Data entries
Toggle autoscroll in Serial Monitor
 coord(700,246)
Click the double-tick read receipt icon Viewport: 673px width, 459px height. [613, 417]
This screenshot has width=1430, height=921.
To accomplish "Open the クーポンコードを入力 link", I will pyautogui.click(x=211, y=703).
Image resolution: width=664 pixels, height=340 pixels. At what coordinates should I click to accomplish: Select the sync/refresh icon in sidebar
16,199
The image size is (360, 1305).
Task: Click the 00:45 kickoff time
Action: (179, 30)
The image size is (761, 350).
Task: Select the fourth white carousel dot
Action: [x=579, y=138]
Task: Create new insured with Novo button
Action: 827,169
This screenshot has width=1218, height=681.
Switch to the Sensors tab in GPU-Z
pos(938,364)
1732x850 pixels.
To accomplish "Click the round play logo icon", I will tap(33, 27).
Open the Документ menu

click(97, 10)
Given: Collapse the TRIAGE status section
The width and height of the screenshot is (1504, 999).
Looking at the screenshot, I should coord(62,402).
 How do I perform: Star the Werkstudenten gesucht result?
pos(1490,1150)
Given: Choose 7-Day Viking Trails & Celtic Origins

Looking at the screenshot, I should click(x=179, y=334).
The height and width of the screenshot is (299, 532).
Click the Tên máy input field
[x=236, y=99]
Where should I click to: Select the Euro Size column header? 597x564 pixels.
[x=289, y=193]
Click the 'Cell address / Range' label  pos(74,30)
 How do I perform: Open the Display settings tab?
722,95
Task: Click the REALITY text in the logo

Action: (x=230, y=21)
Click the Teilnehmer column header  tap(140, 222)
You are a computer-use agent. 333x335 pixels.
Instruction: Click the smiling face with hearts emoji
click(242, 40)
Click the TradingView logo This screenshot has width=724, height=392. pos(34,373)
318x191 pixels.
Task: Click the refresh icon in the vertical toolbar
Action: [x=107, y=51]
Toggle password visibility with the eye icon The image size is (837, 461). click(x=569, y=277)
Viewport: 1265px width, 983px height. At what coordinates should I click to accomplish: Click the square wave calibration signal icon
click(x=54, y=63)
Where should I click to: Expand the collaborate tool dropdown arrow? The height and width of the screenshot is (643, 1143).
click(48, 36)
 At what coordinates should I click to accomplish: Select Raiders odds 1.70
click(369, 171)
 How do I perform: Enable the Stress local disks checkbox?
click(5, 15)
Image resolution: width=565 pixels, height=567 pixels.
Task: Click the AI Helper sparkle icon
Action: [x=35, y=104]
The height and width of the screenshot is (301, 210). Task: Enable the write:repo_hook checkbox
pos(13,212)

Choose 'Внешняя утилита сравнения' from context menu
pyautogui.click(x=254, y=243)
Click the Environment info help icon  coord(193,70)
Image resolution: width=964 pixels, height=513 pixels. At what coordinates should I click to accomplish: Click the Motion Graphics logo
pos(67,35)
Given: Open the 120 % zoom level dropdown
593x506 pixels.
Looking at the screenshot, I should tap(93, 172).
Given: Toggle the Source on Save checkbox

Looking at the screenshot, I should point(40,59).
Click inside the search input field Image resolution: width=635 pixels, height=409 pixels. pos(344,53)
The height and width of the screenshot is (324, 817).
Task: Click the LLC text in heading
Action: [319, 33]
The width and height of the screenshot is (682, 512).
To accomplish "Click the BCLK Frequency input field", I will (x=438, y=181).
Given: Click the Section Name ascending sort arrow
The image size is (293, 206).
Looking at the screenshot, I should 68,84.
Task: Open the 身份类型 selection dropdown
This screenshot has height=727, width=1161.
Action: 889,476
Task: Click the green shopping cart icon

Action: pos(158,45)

- _Set exercise_
Reproduce every line of the data entries above verbatim, with no changes.

- _Complete response_
Toggle autoscroll in Serial Monitor
 coord(700,246)
Click the double-tick read receipt icon Viewport: 673px width, 459px height. [613, 417]
This screenshot has width=1430, height=921.
To accomplish "Open the クーポンコードを入力 link", I will pyautogui.click(x=211, y=703).
Image resolution: width=664 pixels, height=340 pixels. At what coordinates should I click to accomplish: Select the sync/refresh icon in sidebar
16,199
The image size is (360, 1305).
Task: Click the 00:45 kickoff time
Action: (179, 30)
The image size is (761, 350).
Task: Select the fourth white carousel dot
Action: [x=579, y=138]
Task: Create new insured with Novo button
Action: 827,169
This screenshot has width=1218, height=681.
Switch to the Sensors tab in GPU-Z
pos(938,364)
1732x850 pixels.
To accomplish "Click the round play logo icon", I will tap(33, 27).
Open the Документ menu

click(97, 10)
Given: Collapse the TRIAGE status section
The width and height of the screenshot is (1504, 999).
Looking at the screenshot, I should coord(62,402).
 How do I perform: Star the Werkstudenten gesucht result?
pos(1490,1150)
Given: Choose 7-Day Viking Trails & Celtic Origins

Looking at the screenshot, I should click(x=179, y=334).
The height and width of the screenshot is (299, 532).
Click the Tên máy input field
[x=236, y=99]
Where should I click to: Select the Euro Size column header? 597x564 pixels.
[x=289, y=193]
Click the 'Cell address / Range' label  pos(74,30)
 How do I perform: Open the Display settings tab?
722,95
Task: Click the REALITY text in the logo

Action: (x=230, y=21)
Click the Teilnehmer column header  tap(140, 222)
You are a computer-use agent. 333x335 pixels.
Instruction: Click the smiling face with hearts emoji
click(242, 40)
Click the TradingView logo This screenshot has width=724, height=392. pos(34,373)
318x191 pixels.
Task: Click the refresh icon in the vertical toolbar
Action: [x=107, y=51]
Toggle password visibility with the eye icon The image size is (837, 461). click(x=569, y=277)
Viewport: 1265px width, 983px height. At what coordinates should I click to accomplish: Click the square wave calibration signal icon
click(x=54, y=63)
Where should I click to: Expand the collaborate tool dropdown arrow? The height and width of the screenshot is (643, 1143).
click(48, 36)
 At what coordinates should I click to accomplish: Select Raiders odds 1.70
click(369, 171)
 How do I perform: Enable the Stress local disks checkbox?
click(5, 15)
Image resolution: width=565 pixels, height=567 pixels.
Task: Click the AI Helper sparkle icon
Action: [x=35, y=104]
The height and width of the screenshot is (301, 210). Task: Enable the write:repo_hook checkbox
pos(13,212)

Choose 'Внешняя утилита сравнения' from context menu
pyautogui.click(x=254, y=243)
Click the Environment info help icon  coord(193,70)
Image resolution: width=964 pixels, height=513 pixels. At what coordinates should I click to accomplish: Click the Motion Graphics logo
pos(67,35)
Given: Open the 120 % zoom level dropdown
593x506 pixels.
Looking at the screenshot, I should tap(93, 172).
Given: Toggle the Source on Save checkbox

Looking at the screenshot, I should point(40,59).
Click inside the search input field Image resolution: width=635 pixels, height=409 pixels. pos(344,53)
The height and width of the screenshot is (324, 817).
Task: Click the LLC text in heading
Action: [319, 33]
The width and height of the screenshot is (682, 512).
To accomplish "Click the BCLK Frequency input field", I will (x=438, y=181).
Given: Click the Section Name ascending sort arrow
The image size is (293, 206).
Looking at the screenshot, I should 68,84.
Task: Open the 身份类型 selection dropdown
This screenshot has height=727, width=1161.
Action: 889,476
Task: Click the green shopping cart icon

Action: pos(158,45)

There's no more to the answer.